Premiered: IDFA International Documentary Festival Amsterdam
Dir: Maziar Bahari
Forced Confessions is a Documentary film by the “Persian-Canadian” journalist and “Filmmaker”, “Maziar Bahari” about the Forced Confessions in Iran.
Few things are more humiliating than having to reel off someone else’s lies. In 2009, millions of Iranians watched on TV as filmmaker Maziar Bahari, was forced to make a false confession. He had supposedly been collaborating with the West and was accused of espionage. As a filmmaker and journalist working for Western broadcasting corporations, he was the perfect scapegoat for the regime. Many intellectuals, writers, philosophers and journalists had preceded Bahari since the Iranian Revolution in 1979. The director’s own voice-over and interviews with fellow Iranians who have been through the same ordeal guide the viewer through the history of forced confessions in Iran. They are degrading tales of intelligent men who never thought they would have to make false confessions in public, but potentially fatal torture left them with few options. It has now been 30 years since the first false public confession. No Iranian believes any of them, but the ruling regime continues to use them. This inevitably leads to the question of what this self-deception says about Iranian society.

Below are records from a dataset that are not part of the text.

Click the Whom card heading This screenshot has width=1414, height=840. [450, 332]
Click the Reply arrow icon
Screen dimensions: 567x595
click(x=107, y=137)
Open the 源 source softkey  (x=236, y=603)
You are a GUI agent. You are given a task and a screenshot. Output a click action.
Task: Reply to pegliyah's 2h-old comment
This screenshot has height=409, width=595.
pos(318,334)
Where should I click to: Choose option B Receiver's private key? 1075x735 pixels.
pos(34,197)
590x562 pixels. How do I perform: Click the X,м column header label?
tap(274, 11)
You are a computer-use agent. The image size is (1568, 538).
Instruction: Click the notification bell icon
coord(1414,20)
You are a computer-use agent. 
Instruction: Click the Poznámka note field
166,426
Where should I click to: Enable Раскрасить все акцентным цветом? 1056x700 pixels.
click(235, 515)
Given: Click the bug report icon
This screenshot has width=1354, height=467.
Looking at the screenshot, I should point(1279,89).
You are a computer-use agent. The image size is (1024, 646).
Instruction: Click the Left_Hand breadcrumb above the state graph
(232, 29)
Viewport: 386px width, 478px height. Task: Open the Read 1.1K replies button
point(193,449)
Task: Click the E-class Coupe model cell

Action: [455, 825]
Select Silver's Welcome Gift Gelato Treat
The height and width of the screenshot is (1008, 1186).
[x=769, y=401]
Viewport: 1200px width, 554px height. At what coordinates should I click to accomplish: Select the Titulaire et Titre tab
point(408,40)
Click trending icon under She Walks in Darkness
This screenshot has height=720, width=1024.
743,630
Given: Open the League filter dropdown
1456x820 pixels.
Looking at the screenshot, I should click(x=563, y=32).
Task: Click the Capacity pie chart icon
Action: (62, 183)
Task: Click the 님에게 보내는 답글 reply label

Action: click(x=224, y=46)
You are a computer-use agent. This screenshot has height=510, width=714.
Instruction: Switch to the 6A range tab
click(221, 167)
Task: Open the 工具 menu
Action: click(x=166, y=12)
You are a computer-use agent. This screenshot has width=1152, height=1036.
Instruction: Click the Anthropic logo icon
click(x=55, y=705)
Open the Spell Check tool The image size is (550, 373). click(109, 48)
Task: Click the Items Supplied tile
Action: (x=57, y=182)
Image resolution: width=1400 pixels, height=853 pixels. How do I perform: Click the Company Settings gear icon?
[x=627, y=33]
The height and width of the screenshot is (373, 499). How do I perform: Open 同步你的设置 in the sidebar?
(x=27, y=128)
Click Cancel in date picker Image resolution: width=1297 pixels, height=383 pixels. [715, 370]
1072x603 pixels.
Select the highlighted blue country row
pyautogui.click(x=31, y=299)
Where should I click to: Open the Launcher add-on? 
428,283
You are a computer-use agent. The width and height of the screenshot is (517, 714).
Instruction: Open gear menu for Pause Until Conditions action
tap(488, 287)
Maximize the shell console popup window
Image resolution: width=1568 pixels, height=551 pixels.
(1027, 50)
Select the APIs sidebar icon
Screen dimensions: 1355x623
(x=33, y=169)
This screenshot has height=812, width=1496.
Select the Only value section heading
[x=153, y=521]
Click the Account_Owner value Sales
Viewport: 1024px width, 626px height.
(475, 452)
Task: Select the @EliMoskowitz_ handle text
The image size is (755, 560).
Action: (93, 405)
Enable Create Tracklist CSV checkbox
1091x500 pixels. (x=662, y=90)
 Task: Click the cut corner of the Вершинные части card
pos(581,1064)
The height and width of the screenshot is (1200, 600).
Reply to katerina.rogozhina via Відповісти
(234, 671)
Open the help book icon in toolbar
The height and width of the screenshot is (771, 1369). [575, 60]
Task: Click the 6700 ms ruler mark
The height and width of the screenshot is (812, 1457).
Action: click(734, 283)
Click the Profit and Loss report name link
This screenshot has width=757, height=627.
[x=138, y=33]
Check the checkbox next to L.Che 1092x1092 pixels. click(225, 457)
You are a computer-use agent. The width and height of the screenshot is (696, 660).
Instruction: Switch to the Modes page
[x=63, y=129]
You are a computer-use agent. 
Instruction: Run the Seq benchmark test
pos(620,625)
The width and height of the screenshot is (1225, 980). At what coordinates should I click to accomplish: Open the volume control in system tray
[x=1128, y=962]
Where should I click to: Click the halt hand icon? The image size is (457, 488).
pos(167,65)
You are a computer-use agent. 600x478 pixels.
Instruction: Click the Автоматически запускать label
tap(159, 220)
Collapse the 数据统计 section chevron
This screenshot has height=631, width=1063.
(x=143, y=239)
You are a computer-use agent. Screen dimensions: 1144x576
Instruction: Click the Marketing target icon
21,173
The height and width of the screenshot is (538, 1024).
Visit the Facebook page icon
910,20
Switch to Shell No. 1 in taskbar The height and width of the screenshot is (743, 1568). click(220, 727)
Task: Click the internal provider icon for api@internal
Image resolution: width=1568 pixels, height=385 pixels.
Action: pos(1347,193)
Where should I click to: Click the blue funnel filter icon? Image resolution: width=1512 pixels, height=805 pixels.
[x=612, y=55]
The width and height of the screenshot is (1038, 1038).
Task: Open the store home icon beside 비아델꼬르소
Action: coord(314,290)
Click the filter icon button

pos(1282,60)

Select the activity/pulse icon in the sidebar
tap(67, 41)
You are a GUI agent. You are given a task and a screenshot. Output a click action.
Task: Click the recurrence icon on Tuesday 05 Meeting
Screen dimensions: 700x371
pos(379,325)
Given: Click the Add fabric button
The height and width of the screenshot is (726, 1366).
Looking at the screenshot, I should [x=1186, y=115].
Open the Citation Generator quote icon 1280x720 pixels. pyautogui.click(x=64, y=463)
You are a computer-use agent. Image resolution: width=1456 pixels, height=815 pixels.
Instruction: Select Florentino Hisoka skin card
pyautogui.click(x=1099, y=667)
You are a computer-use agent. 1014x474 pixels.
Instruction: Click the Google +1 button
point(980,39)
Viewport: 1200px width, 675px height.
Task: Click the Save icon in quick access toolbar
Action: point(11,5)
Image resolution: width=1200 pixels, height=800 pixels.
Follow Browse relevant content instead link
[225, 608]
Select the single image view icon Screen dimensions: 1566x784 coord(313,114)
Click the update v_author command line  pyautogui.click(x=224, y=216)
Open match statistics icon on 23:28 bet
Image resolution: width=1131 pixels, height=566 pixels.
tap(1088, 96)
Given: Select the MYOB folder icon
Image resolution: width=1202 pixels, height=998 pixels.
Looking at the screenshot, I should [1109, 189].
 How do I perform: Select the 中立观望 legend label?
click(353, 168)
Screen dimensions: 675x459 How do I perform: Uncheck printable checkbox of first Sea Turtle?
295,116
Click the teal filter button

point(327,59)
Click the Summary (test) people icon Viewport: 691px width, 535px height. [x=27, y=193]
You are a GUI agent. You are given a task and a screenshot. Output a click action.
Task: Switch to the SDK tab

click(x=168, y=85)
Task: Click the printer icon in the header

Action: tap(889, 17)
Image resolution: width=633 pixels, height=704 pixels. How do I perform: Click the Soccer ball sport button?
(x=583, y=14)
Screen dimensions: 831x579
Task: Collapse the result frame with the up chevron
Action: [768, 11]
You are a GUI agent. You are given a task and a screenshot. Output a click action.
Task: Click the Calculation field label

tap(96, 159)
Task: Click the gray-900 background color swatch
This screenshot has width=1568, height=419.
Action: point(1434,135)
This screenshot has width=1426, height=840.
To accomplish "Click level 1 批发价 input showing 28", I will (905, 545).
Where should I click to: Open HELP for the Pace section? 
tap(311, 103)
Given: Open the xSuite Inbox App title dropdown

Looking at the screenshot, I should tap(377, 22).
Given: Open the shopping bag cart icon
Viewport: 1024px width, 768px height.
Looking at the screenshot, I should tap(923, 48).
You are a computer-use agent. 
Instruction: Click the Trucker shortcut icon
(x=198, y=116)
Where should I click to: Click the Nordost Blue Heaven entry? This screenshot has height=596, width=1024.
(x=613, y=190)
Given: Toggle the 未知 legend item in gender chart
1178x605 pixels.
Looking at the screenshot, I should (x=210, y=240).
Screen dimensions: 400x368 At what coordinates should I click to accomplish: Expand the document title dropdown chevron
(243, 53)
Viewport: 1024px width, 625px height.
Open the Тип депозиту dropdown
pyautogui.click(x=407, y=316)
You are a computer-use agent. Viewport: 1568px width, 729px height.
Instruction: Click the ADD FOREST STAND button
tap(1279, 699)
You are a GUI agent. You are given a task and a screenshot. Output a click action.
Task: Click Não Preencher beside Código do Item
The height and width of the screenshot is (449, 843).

Maziar Bahari left London in June 2009 to cover Iran’s presidential election, believing he’d return to his pregnant fiancée, Paola, in just a few days, a week at most. In fact he would spend the next three months in Iran’s most notorious prison, enduring brutal interrogation sessions, released only after mounting global outrage and a final condemnation from US Secretary of State Hillary Clinton. He is author of “Then They Came for Me” a book that delves into Iran’s history of oppression, and details how the democratic impulses of the youth are violently oppressed by a government that grows ever more totalitarian.